Sutlej Cotton Mills Ltd vs Commr. Of Income Tax, West Bengal, ... on 27 September, 1978
Civil AppealCourt
Date
Bench
Citation
Keywords
Income Tax, Foreign Exchange Loss, Trading Loss, Capital Loss, Devaluation, Circulating Capital, Fixed Capital, Business Income, Revenue Account, Special Leave Petition, Remittance of Profit, Double Taxation Relief.
Sections & Acts
Section 10(1), Section 10(2) (of the Income Tax Act)
Case details are shown in the header and cards above. Below is the synopsis extracted from the judgment summary.
Subject
Income Tax; Foreign Exchange Loss; Business Loss vs. Capital Loss; Fixed Capital; Circulating Capital.
Key Legal Propositions
- The characterization of a foreign exchange profit or loss (as trading or capital) depends on whether the foreign currency is held on revenue account (i.e., as a trading asset or part of circulating capital embarked in the business) or capital account (i.e., as a capital asset or fixed capital).
- The manner in which an assessee records entries in its books of account is not determinative of whether a profit or loss has been earned or suffered; the true nature of the transaction is paramount.
- A loss sustained in respect of a trading asset constitutes a trading loss, irrespective of the specific cause, even if occasioned by an "act of State" such as currency devaluation, as the cause itself is immaterial to the nature of the loss.

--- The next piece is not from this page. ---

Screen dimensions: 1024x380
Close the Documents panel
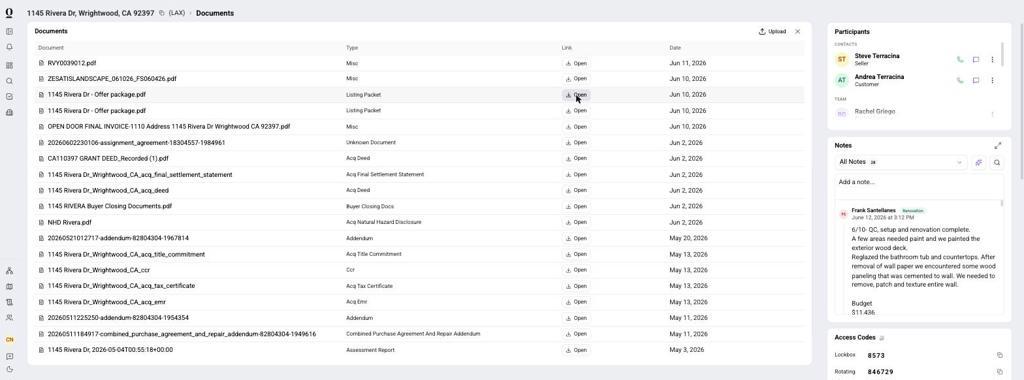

- Fixed capital refers to assets retained by an owner to generate profit, while circulating capital is employed in the trading operations of a business for profit by parting with it. Loss from the depreciation of foreign currency as circulating capital is a trading loss, whereas depreciation of fixed capital due to exchange rate alteration is a capital loss.
Judgment Summary
Background
The assessee, a limited company with its head office in Calcutta, operated a cotton mill in West Pakistan. In the assessment year 1954-55, it made substantial profits in Pakistani rupees, which were converted to Indian rupees at the then-prevailing rate of 100 Pakistani rupees = 144 Indian rupees and included in its total income, with double taxation relief. Subsequently, on August 8, 1955, the Pakistani rupee was devalued, restoring parity between Indian and Pakistani currencies (100 Pak rupees = 100 Indian rupees). The assessee later remitted sums of Rs. 25 lakhs and Rs. 12,50,000/- in Pakistani rupees (from the 1954-55 profits) to India during the accounting years relevant to assessment years 1957-58 and 1959-60, respectively. Due to the changed exchange rate, the assessee received less Indian rupees than the value at which these profits were originally assessed, incurring losses of Rs. 11 lakhs and Rs. 5,50,000/-. The assessee claimed these as business losses in its assessments, but the Income Tax Officer and the Income Tax Appellate Tribunal disallowed the claim. The Calcutta High Court, on reference, affirmed the disallowance, holding that either no loss was sustained, or if a loss occurred, it was not a business loss but one caused by an act of State (devaluation), extrinsic to the business. The assessee appealed to the Supreme Court by special leave.